BUCKTOWN— Neighbors of a Citgo gas station on the northeast corner of North and Hermitage avenues that's been for sale since January voted 18-14 against a developer's request to rezone the land so it could build a four-story apartment building.

The paper ballots were counted at the close of a public meeting Saturday hosted by the Bucktown Community Organization, which held the gathering to solicit additional input on Sedgwick Properties' request to change the land's zoning from a commercial C1-2 classification to a B3-3 restricted residential designation.

"When 3-flats are being torn down on interior streets to make single family homes, you lose rental units and it causes a lack of housing," said Philip Edison, chair of the Bucktown Community Organization's 9-member planning and zoning committee, which supports the rezoning.
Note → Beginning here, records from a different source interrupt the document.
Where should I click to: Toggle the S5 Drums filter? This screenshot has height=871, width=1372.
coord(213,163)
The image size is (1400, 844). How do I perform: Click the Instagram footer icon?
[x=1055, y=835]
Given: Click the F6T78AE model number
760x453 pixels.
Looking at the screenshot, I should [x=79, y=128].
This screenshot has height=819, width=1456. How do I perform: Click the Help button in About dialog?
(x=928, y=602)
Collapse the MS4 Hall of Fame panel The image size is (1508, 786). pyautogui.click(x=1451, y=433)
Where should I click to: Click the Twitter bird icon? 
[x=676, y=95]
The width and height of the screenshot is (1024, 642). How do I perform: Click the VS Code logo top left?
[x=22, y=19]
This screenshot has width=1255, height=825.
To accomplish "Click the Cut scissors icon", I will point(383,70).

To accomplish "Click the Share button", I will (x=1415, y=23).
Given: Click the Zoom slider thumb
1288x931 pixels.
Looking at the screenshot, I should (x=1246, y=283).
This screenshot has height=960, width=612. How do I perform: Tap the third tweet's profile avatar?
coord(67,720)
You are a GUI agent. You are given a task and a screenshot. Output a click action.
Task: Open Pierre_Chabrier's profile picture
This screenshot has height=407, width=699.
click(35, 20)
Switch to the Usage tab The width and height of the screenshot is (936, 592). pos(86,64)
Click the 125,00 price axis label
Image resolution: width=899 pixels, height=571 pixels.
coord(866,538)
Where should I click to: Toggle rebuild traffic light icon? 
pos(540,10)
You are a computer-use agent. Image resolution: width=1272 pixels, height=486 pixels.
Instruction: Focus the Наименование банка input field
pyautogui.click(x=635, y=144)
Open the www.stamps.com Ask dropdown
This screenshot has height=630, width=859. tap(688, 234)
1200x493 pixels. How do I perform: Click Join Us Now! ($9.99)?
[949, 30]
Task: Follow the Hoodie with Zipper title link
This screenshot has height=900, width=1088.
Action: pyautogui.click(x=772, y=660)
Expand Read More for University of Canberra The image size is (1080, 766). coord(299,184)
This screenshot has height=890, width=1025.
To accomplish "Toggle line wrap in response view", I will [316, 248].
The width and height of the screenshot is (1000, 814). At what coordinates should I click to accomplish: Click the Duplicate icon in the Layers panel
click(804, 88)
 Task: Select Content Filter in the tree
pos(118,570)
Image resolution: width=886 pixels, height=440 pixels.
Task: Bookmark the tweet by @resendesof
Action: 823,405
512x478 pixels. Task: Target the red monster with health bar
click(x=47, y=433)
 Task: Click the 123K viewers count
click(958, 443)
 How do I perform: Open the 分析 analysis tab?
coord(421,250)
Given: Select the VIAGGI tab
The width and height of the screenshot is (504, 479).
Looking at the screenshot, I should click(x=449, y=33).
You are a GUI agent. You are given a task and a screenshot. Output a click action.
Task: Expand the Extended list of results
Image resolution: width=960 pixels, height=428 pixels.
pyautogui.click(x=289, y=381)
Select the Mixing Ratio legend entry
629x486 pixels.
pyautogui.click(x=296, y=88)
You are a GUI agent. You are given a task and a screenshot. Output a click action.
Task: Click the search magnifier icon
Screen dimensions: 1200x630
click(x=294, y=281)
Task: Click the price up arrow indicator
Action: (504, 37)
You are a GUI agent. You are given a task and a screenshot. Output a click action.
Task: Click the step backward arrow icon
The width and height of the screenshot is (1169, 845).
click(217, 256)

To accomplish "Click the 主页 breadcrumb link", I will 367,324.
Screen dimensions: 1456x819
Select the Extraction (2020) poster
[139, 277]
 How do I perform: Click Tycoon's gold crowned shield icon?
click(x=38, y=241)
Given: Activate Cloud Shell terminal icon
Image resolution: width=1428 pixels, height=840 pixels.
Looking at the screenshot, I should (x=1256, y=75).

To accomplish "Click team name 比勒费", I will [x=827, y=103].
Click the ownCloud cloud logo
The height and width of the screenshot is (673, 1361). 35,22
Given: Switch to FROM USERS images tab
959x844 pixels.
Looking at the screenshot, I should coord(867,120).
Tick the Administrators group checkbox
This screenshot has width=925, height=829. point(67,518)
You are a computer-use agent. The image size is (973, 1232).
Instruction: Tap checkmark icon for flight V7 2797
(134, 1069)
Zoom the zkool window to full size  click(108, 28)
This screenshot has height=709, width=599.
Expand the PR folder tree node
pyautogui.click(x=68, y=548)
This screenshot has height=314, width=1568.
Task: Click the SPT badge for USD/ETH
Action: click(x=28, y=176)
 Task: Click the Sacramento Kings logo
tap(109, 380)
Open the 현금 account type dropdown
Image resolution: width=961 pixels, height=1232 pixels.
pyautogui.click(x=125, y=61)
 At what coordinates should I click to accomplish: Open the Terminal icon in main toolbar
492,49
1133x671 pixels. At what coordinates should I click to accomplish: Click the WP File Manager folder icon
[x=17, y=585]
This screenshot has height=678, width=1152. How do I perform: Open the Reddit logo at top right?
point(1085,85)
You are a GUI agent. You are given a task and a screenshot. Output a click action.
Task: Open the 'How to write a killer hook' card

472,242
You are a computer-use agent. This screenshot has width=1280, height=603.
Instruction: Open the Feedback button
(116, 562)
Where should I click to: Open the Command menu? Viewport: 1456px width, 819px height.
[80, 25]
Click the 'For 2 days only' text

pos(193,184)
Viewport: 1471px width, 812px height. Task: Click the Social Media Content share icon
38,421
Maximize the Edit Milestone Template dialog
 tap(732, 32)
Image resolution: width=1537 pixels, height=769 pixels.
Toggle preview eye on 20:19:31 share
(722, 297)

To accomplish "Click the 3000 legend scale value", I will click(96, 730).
Renderings shared by Sedgwick Properties' architect Mark McKinney Saturday were a down-scaled version of an initial proposal for a five-story, 44-unit apartment building that Ald. Scott Waguespack (32nd) rejected back in August.

The revised proposal contained 30 rental units and 1:1 ratio of parking spaces to units. 

"Fast casual dining and boutique" tenants would be tapped to fill 8,000 sq. ft of first-floor retail storefront space, according to Jay Feeley, director of Sedgwick Properties.

Joanne Gross lives on the 1600 block of North Wood and was concerned about a potential shortage of on-street parking.

"While it's a good point that we are losing so many multi-unit buildings, how is parking going to be handled? If it's added to their rent, people are going to try to opt out of that and find street parking. We already have three condo units on our block that have no parking," Gross said.

Gross questioned why the developers could not purchase the property 'as-is' in its current zoning which allows for a maximum of 17 units above storefront level.

Described on realty site Trulia.com as 'one of the last blocks of premier development land in the area,' the 18,000 square-floot corner development site is listed for sale at $2,495,000.

Feeley told DNAinfo that his firm's decision on whether to purchase the parcel in a deal expected to close at the end of this month is contingent upon receiving Ald. Scott Waguespack's (32nd) support of the zoning change from C1-2 to B3-3.

Edison plans to email the results of the vote to Waguespack. The final decision rests with the alderman and the city's zoning committee, which meets monthly.